Personal information
- Full name: Edward Richard Walter Walker
- Date of birth: 22 July 1913
- Place of birth: Hackney, England
- Date of death: February 1988 (aged 74)
- Height: 5 ft 11 in (1.80 m)
- Position: Centre-half

Youth career
- Becontree Athletic

Senior career*
- Years: Team / Apps / (Gls)
- 1932–1933: West Ham United / 0 / (0)
- 1933–1934: Park Royal
- 1934–1957: West Ham United / 292 / (2)

= Dick Walker (footballer, born 1913) =

English footballer

Edward Richard Walter Walker (22 July 1913 – February 1988) was an English footballer who played for West Ham United.

He was born in Hackney, London.

Dick Walker's three decade association with West Ham began during the 1932–33 season. Playing for Becontree Athletic on Sunday mornings, Walker was spotted by a club scout and given a trial. He played for the club in the London Midweek League, but moved to west London club Park Royal for the following season.

After a home clash against Park Royal, West Ham re-signed the player and he made his first-team debut as right-half against Burnley on 27 August 1934. After featuring in a number of defensive positions, he finally settled into centre-half as replacement for Jim Barrett in 1936.
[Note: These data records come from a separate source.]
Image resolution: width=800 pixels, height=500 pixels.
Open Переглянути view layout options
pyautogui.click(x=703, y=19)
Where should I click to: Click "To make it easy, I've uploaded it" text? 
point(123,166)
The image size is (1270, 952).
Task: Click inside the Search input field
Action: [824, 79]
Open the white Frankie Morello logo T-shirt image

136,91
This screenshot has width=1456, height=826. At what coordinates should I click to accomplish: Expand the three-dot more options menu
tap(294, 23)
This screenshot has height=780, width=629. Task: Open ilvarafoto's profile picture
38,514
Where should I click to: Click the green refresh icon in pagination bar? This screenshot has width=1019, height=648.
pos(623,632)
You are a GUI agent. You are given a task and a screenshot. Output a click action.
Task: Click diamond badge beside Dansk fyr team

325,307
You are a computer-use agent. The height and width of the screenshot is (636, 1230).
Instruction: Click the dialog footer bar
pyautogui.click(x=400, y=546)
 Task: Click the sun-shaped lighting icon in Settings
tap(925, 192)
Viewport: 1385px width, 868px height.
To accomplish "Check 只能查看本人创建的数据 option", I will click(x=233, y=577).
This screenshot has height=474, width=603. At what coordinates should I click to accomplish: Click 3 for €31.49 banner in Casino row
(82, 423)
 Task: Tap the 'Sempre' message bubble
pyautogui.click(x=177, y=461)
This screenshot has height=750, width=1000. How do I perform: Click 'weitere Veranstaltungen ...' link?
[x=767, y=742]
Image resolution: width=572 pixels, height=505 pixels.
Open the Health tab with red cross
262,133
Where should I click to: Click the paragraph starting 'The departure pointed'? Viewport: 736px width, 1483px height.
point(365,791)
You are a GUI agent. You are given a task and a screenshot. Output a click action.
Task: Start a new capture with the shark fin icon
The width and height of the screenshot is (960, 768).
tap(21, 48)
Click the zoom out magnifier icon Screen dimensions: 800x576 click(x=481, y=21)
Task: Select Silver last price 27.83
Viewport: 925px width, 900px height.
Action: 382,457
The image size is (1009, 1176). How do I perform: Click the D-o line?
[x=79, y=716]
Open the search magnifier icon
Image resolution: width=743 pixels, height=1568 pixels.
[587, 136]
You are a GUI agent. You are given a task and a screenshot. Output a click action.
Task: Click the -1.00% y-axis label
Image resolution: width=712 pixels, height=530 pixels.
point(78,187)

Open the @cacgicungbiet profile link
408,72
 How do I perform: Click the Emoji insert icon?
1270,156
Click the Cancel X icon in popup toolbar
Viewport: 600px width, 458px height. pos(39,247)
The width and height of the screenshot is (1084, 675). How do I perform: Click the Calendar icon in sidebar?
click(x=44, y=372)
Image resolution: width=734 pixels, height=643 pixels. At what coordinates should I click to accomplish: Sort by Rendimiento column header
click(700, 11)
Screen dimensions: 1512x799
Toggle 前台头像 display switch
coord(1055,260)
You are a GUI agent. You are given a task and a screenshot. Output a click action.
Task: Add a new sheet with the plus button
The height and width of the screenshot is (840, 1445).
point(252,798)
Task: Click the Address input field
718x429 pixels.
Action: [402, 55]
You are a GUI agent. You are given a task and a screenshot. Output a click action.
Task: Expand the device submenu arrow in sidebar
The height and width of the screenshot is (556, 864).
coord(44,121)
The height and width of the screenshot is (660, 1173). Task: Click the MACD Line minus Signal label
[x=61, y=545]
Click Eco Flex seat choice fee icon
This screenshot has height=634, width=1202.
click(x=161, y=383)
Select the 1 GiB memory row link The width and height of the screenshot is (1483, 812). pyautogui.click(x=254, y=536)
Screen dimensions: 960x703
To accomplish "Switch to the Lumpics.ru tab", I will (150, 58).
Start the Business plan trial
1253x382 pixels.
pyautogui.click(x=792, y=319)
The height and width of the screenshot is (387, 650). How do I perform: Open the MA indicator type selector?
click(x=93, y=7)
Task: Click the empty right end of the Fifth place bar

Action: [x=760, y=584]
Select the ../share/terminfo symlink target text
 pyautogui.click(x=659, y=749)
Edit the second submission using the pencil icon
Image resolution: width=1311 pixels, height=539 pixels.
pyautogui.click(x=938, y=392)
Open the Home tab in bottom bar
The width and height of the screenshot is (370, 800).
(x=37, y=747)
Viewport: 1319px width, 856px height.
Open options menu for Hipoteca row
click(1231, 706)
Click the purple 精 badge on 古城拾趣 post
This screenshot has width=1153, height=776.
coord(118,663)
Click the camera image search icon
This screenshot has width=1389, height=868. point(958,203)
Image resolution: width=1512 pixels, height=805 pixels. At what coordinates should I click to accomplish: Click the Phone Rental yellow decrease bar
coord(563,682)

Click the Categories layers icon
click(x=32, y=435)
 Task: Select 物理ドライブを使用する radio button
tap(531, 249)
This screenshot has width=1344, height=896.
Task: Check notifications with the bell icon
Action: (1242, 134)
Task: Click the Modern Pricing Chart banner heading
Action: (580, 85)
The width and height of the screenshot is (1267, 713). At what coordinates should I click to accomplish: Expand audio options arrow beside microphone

During World War II, Walker served with an infantry battalion who fought from El Alamein to Italy and was several times mentioned in dispatches. He played football for the Army whilst on duty in the Middle East and also took leave to play games for West Ham. Upon his return from action, he took the captaincy and played league football with the club until his final game on 18 February 1953, against Plymouth Argyle at Upton Park. He totalled 292 league appearances for the club, scoring two goals.
The following four years would see Walker play more than 200 further reserve and A team games until the end of the 1956–57 season, when his playing contract was not renewed by Ted Fenton. He was then offered a job cleaning players' boots at £4 a week (equivalent to £ in ).
He received a testimonial in October 1957 against Sparta Rotterdam.

He left the club having made over 600 appearances including wartime competitions.

Walker went on to become coach to Dagenham and later joined Spurs as a scout.